**Auszug**
=======

Globale Lieferketten: Wer kontrolliert Umweltschutz und Menschenrechte?

Produkte wandern entlang internationaler Lieferketten rund um den Globus. Unternehmen lassen dort produzieren, wo es für sie am günstigsten ist. Endkunden und -kundinnen sind häufig in erster Linie an niedrigen Preisen interessiert und die Rechnung bezahlen diejenigen, die ganz am Anfang in der globalen Logistik angesiedelt sind: die Beschäftigten, die unter oft menschenrechtswidrigen, gesundheits- und umweltschädlichen Produktionsbedingungen die Waren herstellen.

=======

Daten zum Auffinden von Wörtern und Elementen
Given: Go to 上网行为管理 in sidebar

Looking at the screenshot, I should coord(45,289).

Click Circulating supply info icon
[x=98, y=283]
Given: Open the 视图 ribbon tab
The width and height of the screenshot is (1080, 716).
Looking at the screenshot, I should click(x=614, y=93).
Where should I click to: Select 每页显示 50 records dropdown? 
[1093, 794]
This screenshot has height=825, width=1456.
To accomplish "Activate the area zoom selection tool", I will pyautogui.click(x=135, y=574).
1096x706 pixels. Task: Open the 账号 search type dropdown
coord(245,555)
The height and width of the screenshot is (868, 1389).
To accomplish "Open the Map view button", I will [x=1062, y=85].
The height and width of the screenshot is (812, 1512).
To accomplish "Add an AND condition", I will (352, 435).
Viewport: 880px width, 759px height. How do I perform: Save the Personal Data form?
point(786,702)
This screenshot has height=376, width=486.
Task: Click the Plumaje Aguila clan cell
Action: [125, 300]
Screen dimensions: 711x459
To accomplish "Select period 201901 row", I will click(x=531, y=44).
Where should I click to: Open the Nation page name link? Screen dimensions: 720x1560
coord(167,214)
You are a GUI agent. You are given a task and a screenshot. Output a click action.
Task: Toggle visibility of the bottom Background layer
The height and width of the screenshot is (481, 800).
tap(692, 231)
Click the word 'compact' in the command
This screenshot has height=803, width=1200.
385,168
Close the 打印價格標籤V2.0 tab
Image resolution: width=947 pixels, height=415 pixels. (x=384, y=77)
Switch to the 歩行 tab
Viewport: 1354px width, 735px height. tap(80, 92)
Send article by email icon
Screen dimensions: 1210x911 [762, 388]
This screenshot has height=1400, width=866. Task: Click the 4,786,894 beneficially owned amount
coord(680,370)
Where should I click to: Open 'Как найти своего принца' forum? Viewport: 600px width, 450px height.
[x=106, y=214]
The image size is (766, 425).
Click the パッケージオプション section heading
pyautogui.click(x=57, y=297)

=======

**Arbeitsauftrag**
Gib den Text über globale Lieferketten zwischen „Produkte wandern entlang“ und „die Waren herstellen.“ einschließlich erneut wieder und tausche dabei „Unternehmen“ gegen „Konzerne“ aus.

**Richtige Antwort**
Produkte wandern entlang internationaler Lieferketten rund um den Globus. Konzerne lassen dort produzieren, wo es für sie am günstigsten ist. Endkunden und -kundinnen sind häufig in erster Linie an niedrigen Preisen interessiert und die Rechnung bezahlen diejenigen, die ganz am Anfang in der globalen Logistik angesiedelt sind: die Beschäftigten, die unter oft menschenrechtswidrigen, gesundheits- und umweltschädlichen Produktionsbedingungen die Waren herstellen.